§ TASK GOAL
Rewrite the items from the line containing "Toggle the Renovar" through the end, changing "column C" to "column D" and leaving everything else as it is.

═════ ENTRIES ═════

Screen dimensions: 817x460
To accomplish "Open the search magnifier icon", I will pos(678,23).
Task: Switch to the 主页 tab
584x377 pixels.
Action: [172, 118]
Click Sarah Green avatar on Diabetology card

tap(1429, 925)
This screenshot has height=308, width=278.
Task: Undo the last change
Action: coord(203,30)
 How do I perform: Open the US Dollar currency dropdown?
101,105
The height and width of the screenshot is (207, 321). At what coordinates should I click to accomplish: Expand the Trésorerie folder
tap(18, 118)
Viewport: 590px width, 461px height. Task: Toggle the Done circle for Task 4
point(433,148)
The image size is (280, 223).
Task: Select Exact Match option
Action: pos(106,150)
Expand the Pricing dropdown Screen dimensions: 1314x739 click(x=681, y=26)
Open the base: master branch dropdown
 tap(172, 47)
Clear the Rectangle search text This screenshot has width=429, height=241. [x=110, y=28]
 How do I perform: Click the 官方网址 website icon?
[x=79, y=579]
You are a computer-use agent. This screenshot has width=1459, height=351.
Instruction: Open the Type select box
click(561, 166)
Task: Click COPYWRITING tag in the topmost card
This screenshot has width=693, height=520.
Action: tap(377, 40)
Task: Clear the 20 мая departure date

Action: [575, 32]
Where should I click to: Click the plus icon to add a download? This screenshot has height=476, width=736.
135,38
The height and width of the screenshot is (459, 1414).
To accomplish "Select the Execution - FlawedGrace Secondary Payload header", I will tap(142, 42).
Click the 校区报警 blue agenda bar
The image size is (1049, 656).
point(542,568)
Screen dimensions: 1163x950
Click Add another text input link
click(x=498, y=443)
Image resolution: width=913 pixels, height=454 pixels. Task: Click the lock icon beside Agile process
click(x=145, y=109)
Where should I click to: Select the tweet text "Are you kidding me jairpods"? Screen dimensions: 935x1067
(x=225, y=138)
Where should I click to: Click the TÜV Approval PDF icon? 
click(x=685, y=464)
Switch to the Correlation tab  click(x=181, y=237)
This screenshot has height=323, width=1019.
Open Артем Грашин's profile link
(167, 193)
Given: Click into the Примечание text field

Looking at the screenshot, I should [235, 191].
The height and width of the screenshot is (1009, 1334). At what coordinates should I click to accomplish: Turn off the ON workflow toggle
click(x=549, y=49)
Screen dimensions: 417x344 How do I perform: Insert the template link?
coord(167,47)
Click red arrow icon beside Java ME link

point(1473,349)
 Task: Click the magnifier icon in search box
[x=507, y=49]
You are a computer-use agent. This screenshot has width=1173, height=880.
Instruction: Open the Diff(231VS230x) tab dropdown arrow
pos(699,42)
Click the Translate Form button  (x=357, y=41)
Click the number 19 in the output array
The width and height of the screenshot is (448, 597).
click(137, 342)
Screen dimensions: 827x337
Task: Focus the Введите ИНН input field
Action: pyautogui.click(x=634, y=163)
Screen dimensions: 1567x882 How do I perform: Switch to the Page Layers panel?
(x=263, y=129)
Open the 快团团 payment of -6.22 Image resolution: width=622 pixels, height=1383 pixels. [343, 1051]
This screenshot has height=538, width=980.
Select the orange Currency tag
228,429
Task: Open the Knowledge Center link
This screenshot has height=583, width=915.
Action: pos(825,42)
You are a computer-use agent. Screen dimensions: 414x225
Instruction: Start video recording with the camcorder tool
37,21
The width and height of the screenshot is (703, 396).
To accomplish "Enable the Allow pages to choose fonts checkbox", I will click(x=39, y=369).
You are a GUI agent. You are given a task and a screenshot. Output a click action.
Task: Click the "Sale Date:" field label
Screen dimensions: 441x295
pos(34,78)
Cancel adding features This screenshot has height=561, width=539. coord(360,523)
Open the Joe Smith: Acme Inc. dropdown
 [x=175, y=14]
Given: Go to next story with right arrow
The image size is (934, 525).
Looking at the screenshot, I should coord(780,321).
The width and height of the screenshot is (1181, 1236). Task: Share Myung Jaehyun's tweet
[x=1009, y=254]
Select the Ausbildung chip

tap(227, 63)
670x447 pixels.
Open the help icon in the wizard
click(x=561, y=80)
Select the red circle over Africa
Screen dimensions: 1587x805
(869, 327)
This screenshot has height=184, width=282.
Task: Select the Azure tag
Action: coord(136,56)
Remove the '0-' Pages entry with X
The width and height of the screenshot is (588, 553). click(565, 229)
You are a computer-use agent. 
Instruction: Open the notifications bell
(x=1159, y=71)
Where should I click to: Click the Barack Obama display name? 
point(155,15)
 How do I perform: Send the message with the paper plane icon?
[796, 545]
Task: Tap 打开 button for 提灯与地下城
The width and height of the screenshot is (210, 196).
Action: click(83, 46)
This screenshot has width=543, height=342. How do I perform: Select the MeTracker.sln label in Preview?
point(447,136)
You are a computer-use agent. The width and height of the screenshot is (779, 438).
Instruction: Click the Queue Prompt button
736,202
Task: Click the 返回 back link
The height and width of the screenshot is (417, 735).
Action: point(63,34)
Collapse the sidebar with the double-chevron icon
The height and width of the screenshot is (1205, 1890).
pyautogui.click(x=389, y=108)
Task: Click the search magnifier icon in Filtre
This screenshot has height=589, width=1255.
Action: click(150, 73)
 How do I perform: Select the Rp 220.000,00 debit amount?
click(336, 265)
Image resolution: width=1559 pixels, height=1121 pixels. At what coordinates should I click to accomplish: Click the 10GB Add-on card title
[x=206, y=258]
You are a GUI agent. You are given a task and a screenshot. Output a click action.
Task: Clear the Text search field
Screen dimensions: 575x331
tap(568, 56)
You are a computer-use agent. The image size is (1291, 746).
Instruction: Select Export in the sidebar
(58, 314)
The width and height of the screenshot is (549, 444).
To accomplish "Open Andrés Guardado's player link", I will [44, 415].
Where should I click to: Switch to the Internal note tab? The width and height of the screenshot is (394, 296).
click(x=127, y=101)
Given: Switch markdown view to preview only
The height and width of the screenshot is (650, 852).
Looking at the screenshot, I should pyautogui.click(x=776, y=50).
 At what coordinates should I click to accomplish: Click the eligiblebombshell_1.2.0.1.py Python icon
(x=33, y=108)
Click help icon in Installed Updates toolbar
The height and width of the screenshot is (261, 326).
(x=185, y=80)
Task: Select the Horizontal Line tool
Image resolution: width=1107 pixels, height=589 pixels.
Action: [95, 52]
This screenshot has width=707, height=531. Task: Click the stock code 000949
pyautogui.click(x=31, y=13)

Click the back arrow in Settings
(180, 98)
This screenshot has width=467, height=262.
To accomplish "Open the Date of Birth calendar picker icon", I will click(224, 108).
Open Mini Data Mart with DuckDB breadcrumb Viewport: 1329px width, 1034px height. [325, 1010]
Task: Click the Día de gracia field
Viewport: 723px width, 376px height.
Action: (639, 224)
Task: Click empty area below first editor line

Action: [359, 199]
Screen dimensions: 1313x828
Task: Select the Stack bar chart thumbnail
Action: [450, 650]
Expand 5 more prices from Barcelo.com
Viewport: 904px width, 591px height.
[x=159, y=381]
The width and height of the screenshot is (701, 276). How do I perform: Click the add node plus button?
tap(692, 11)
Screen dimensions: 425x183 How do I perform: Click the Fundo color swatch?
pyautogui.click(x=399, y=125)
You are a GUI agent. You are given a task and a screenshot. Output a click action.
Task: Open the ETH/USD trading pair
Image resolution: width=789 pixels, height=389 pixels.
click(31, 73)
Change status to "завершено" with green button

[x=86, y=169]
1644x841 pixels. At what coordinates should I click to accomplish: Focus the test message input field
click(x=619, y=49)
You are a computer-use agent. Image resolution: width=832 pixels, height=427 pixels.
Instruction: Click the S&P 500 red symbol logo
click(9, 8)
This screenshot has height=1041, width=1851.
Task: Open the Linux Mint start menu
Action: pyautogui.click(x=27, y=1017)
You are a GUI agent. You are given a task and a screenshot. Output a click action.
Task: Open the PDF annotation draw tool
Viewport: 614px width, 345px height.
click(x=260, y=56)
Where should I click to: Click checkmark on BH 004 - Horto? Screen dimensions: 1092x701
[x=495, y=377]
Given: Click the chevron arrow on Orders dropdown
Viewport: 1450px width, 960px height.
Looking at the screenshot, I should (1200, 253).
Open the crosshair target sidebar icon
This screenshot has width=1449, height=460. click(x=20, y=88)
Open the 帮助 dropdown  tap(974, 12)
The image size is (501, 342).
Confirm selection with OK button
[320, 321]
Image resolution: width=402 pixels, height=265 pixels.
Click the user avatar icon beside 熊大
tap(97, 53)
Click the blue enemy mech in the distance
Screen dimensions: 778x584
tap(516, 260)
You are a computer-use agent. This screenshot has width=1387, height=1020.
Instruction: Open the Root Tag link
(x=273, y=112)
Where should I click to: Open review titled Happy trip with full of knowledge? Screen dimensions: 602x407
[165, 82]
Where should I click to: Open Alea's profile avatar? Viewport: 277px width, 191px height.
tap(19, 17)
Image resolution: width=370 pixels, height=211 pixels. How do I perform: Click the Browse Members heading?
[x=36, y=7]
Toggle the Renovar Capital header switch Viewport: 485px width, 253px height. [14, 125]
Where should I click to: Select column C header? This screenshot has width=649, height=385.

═════

§ ANSWER TO THE TASK
Toggle the Renovar Capital header switch Viewport: 485px width, 253px height. [14, 125]
Where should I click to: Select column D header? This screenshot has width=649, height=385.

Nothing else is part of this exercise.